* _EXERCISE INSTRUCTIONS_:
Among the entries below, find the lines that hold the word "profile" and report them.

[Recorded data]
• • •
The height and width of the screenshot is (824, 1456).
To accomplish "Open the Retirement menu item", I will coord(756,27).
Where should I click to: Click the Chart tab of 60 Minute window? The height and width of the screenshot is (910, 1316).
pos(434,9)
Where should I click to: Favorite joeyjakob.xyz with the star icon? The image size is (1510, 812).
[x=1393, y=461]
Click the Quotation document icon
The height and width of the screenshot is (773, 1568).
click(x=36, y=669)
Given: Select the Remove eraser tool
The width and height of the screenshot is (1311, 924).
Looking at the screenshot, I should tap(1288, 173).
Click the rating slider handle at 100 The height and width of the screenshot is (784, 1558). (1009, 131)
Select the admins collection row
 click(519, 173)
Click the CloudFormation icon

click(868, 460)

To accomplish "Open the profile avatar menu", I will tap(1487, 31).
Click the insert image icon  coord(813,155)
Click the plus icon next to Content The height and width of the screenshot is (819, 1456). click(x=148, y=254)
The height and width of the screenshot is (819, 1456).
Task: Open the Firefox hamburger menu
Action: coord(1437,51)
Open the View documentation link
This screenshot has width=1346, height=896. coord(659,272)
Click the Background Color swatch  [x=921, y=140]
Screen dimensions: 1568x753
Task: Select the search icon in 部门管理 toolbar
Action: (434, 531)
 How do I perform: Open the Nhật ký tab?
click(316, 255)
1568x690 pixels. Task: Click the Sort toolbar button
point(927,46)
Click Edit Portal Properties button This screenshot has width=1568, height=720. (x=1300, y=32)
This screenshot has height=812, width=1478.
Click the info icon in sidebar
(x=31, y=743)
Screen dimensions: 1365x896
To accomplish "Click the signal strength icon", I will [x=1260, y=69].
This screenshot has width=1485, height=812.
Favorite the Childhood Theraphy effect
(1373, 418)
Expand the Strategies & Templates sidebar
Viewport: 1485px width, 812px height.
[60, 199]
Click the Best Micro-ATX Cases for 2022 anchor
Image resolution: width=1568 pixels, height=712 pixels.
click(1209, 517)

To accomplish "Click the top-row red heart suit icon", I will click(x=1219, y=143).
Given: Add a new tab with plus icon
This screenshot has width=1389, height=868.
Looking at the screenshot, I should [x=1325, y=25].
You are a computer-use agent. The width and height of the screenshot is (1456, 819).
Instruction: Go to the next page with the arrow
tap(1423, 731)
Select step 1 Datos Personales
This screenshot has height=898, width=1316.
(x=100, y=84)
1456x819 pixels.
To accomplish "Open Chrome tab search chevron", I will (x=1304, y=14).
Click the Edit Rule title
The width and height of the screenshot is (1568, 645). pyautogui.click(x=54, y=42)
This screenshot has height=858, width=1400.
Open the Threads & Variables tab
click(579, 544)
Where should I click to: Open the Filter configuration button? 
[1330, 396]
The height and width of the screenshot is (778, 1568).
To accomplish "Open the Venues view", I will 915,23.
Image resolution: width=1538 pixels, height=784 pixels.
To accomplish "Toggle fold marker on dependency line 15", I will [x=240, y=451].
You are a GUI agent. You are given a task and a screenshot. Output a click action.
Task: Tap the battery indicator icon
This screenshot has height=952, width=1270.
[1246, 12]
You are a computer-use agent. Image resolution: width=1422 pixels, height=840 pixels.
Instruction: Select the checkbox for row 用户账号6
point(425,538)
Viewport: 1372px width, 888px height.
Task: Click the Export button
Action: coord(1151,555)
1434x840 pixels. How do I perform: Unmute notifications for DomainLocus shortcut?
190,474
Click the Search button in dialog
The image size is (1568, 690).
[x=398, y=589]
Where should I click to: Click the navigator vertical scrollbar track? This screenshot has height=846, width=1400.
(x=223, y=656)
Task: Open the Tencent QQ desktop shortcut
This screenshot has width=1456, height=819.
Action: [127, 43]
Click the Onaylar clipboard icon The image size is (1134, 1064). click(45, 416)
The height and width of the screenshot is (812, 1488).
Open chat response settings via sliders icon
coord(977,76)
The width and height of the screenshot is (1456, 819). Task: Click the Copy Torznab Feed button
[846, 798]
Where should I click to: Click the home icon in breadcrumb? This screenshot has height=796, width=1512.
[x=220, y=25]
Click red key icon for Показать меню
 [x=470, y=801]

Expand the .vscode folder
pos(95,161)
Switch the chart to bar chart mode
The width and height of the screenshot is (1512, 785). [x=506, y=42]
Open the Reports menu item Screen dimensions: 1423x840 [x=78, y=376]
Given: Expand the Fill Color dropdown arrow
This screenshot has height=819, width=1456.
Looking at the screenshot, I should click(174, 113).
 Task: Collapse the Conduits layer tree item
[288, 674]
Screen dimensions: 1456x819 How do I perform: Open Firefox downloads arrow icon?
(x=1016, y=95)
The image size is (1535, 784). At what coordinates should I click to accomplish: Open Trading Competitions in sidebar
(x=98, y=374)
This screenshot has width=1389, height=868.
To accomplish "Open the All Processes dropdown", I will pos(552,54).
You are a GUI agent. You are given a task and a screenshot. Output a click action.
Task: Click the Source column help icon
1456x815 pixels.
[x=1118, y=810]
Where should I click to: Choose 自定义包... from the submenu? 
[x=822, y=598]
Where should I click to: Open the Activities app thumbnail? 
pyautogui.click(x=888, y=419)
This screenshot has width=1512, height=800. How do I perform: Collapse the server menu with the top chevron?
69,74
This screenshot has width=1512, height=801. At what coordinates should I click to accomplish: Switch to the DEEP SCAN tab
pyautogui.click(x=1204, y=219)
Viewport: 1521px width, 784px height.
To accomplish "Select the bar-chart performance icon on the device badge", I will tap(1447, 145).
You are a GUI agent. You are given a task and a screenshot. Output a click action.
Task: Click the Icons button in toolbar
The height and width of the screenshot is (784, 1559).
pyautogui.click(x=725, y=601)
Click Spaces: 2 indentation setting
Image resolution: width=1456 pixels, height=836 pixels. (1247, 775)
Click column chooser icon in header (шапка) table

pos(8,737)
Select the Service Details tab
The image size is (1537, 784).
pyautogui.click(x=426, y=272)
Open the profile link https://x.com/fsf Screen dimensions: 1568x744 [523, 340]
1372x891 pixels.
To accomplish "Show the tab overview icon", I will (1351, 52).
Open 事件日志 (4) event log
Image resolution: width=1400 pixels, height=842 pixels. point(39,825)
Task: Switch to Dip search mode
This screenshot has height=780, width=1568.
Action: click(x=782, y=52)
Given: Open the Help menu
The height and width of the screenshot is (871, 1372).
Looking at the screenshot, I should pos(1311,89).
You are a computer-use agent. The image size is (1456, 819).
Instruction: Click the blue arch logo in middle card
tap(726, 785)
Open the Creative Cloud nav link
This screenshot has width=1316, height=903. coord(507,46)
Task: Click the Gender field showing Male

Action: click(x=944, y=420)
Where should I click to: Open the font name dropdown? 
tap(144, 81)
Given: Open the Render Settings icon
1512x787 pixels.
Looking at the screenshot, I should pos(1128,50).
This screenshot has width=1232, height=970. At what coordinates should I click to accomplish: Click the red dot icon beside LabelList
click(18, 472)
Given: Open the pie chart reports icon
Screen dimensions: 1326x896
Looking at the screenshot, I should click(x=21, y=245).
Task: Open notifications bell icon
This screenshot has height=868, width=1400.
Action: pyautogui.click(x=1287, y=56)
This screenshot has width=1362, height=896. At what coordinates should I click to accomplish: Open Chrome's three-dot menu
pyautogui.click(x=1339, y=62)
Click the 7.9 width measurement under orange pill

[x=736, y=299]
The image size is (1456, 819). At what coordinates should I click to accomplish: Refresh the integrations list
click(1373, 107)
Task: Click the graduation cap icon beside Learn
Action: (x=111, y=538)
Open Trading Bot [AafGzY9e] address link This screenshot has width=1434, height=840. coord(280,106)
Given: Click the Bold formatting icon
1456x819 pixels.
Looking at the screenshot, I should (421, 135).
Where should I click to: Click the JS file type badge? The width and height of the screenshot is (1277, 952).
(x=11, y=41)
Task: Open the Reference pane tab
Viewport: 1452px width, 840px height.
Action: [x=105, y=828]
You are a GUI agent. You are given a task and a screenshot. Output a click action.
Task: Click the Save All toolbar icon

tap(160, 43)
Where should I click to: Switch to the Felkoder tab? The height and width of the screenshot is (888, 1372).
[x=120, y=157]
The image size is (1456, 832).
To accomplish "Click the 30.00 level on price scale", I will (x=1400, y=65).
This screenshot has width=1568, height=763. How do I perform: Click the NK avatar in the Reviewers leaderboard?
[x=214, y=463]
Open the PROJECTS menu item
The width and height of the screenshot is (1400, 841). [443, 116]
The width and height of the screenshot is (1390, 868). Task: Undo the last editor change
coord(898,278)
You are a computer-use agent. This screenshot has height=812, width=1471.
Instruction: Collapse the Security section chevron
• • •
* _EXERCISE ANSWER_:
To accomplish "Open the profile avatar menu", I will tap(1487, 31).
Open the profile link https://x.com/fsf Screen dimensions: 1568x744 [523, 340]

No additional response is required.